Article by Lauren Rosewarne /
ABC The Drum /
July 30, 2010 /
Cartoonists sketched vividly and journalists nattered ceaselessly about Julia stabbing Kevin in the back. Of course. Because the metaphor was irresistible.
Gillard spent weeks floridly repeating her commitment to not challenging. She’d kick goals for the Dogs before challenging. Do burnouts in Jessica Watson’s dinghy before challenging. Something something about flying to Mars before challenging. Flash forward a week and she’s sitting behind Rudd’s desk.
Cinema and literature and reality TV love the femme fatale. The black widow. The dragon lady with talons and heels. A shiv in the ribs and a knife to the back. Backstabbing Rudd, deceiving the electorate: trust inevitably would become an election issue.
Ah, but trust what exactly?
Gillard’s ascension was accompanied by fanfare and hijinks and tears. But how in the world was anyone surprised? Politics is a filthy game. It attracts people who want to rock the boat. People who like power. Who like the trappings of power. People who want to lead. It’s a game and a farce and a folly. If you’re in parliament today you either got there through cunning and stealth, or you’re a ring-in athlete who trumped a branch stalwart. It’s a game and a spectacle and a circus. Gillard seized her opportunity. She played the game by the rules that men always have. If Rudd trusted her, that was his error. But to claim Gillard’s actions reveal anything about her abilities as a PM is one awfully long bow to draw.
I have a “friend” who is a real estate agent. Socially he tells people he’s a hospital administrator. Apparently women don’t sleep with real estate agents. (At least they shouldn’t!) Readers Digest confirmed this in their 2010 list of trusted professions. We trust ambulance drivers. Nurses. Firefighters. We trust vets. Politicians? We trust them less than lawyers. Less than roof insulation installers. Less than sex workers. Less than lying scumbag real estate agents. And only slightly more than telemarketers. We’ve never trusted them and backroom shenanigans merely validate our doubt.
But what’s the big deal here?
My dad often expresses his scepticism about people by claiming he wouldn’t trust them to walk his dog. Ah, but nobody’s asking a politician to walk their bloated spaniel. Or to collect their mail. Or to pick grandma up from the airport or babysit the nubile daughter. We’re charging them to run the country. Skills of leadership and policymaking have nothing to do with trust. Delusions of trust may win votes but it’s a quality irrelevant to governing.

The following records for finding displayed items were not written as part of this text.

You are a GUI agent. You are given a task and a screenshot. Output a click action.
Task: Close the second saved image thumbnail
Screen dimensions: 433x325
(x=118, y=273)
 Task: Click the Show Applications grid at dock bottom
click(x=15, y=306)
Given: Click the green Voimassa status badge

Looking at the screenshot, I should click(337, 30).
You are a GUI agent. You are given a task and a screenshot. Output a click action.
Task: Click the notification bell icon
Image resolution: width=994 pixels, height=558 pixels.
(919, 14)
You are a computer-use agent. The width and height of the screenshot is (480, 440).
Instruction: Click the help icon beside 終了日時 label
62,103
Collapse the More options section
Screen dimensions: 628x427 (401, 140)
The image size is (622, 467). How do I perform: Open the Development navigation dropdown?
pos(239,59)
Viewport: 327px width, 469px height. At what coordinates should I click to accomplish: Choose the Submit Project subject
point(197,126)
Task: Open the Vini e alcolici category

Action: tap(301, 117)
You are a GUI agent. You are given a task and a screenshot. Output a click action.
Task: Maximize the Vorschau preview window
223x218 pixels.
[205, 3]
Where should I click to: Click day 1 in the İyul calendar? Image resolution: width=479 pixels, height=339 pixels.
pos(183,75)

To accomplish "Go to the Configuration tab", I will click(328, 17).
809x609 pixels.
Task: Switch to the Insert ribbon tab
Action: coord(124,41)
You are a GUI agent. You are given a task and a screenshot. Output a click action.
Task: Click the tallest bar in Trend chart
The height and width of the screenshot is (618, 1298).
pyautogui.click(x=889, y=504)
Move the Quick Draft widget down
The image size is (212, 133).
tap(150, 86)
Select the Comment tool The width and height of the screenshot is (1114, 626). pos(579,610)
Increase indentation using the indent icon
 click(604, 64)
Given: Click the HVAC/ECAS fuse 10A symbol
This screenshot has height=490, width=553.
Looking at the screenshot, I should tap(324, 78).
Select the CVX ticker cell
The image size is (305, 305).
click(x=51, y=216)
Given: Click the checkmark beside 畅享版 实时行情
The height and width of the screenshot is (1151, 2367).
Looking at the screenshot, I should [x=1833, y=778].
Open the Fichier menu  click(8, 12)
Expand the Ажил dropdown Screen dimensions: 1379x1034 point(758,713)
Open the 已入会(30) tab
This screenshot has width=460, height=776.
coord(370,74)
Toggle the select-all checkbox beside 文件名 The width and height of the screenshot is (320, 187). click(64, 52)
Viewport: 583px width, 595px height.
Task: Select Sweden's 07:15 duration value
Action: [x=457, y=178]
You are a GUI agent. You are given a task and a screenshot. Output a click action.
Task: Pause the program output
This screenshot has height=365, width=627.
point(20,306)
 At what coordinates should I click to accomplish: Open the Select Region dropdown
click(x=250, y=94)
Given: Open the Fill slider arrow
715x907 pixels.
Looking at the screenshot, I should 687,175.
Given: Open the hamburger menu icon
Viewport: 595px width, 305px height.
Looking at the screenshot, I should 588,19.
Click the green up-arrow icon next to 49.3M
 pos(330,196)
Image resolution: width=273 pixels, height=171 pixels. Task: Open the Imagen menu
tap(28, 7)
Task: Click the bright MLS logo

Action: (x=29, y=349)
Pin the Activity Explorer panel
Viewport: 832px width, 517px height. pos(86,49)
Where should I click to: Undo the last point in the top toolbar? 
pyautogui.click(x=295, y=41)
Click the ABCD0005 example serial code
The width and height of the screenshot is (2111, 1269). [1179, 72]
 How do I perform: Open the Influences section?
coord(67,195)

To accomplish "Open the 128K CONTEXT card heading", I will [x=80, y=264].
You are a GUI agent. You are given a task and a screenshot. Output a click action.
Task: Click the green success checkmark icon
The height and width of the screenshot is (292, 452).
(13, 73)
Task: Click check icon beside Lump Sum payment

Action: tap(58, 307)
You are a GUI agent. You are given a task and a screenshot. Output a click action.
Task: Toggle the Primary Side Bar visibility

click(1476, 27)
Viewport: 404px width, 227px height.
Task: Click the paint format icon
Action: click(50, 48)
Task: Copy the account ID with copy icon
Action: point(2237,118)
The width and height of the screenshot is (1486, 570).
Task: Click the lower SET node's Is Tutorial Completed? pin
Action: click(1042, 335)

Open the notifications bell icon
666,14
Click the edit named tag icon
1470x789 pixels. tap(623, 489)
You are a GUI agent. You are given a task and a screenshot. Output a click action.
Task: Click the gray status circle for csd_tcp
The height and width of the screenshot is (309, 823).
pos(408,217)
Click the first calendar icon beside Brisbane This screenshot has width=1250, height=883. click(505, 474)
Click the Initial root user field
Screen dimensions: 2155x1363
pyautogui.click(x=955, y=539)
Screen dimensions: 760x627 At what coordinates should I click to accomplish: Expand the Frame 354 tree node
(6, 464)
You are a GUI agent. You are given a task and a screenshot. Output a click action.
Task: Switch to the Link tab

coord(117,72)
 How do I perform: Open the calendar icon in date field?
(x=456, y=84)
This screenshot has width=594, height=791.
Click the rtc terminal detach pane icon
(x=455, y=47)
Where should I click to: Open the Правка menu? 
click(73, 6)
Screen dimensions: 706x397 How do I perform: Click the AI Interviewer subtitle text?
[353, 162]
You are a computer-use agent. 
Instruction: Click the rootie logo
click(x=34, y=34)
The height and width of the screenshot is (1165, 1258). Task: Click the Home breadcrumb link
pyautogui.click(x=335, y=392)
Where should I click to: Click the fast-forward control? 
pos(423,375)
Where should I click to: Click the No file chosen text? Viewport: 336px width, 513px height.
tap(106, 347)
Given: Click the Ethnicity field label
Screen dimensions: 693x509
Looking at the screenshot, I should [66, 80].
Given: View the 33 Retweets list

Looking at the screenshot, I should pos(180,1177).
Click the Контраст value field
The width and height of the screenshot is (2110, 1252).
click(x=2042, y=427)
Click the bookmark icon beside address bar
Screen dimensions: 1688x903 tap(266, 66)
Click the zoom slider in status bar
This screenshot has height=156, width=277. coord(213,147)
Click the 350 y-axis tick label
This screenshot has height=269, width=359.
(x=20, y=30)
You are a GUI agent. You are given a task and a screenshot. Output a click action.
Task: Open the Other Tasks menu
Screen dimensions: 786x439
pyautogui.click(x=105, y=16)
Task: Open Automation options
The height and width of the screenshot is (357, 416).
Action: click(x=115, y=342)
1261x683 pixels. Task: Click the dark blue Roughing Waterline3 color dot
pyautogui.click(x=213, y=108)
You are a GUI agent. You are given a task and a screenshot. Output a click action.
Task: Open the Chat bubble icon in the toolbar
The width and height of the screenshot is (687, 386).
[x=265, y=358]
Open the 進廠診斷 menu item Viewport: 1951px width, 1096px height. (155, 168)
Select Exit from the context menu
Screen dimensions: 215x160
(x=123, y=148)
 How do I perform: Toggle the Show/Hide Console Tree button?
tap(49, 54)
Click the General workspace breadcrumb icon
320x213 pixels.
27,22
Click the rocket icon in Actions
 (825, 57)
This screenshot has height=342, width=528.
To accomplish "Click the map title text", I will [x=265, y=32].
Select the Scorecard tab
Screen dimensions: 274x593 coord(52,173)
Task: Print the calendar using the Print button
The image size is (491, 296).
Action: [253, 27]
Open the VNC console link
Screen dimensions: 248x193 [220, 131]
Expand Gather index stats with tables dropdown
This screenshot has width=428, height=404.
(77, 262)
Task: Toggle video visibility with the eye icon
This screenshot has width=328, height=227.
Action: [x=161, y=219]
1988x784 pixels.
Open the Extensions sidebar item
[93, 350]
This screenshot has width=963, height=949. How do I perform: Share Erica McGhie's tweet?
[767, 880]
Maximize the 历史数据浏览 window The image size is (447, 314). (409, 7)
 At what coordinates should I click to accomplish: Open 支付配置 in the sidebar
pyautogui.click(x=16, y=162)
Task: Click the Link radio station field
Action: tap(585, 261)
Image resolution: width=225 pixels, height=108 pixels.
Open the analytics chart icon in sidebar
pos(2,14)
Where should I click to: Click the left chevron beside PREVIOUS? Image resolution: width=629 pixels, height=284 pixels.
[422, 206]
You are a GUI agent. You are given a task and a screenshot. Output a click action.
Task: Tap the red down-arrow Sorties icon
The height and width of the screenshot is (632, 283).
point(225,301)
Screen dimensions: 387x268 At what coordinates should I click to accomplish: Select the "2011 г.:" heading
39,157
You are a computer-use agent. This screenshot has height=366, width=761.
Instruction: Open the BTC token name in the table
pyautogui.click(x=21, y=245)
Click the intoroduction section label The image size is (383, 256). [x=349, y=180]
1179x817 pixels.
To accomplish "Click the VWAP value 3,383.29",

Elections spotlight many peculiar electorate wants. Peculiar, because most of what we think we want has nothing at all to do with policy. Alongside trustworthiness, we want out pollies to be likeable. Apparently we like watching them schmooze around food courts. Awkwardly kiss babies. Read storybooks to toddlers. Make lasagne with uninterested school kids. We want them to seem like nice people. To imagine having them ’round for a barbie. Likeability of course, has nothing to do with leadership and yet if we can’t knock back a beer with them, apparently we’ll struggle voting for them.
And most revoltingly we want them to be famous. Famous not because of innovative policy or forward thinking of course, but famous by those same dubious standard we judge entertainers. We want to see them on bad television shows. Singing. Dancing. Having a burl on Masterchef. We want them to charm us. To show us their funny side. Their zany side. And it’s so much better when they’re real celebrities. Why do parties vigorously try and court the Eddie McGuires and Cathy Freemans? Because voters salivate for likeability and fame and the ability to run and ski and rock and or roll. Lead? Meh. We’ll just bitch later about their failings.
Oh and of course we want them to be upstanding. Certainly no infidelity. No gay sex clubs. No secret love child. No whips or fish-net stockings. Bad husband? Bad leader. Childless? Barren policy. Atheist? Immoral. Even though the rollicking under our sheets has nothing to with leadership we’ll demand they’re morally upstanding anyway. We won’t ever believe it of course – we probably won’t ever actually like them – but we’ll add upstanding citizen to their job description. So that they can fail. So that our distrust is validated.
The responsibilities of politicians are about government. When they’re working, when they’re on our dime, their job is policy. Touting their often shoddy wares and molesting Plucka Duck is not what the job’s about. That people let this rubbish influence their votes is just thoroughly depressing.
We need to be able to trust our lovers. Like our lovers. Trust our family. Like our friends. We need to pretend that we find Leonard Di Caprio entertaining enough to endure the film. Trust our politicians? Like them? No. We should want them to do their bloody job. Do it well. The rest is just chatter.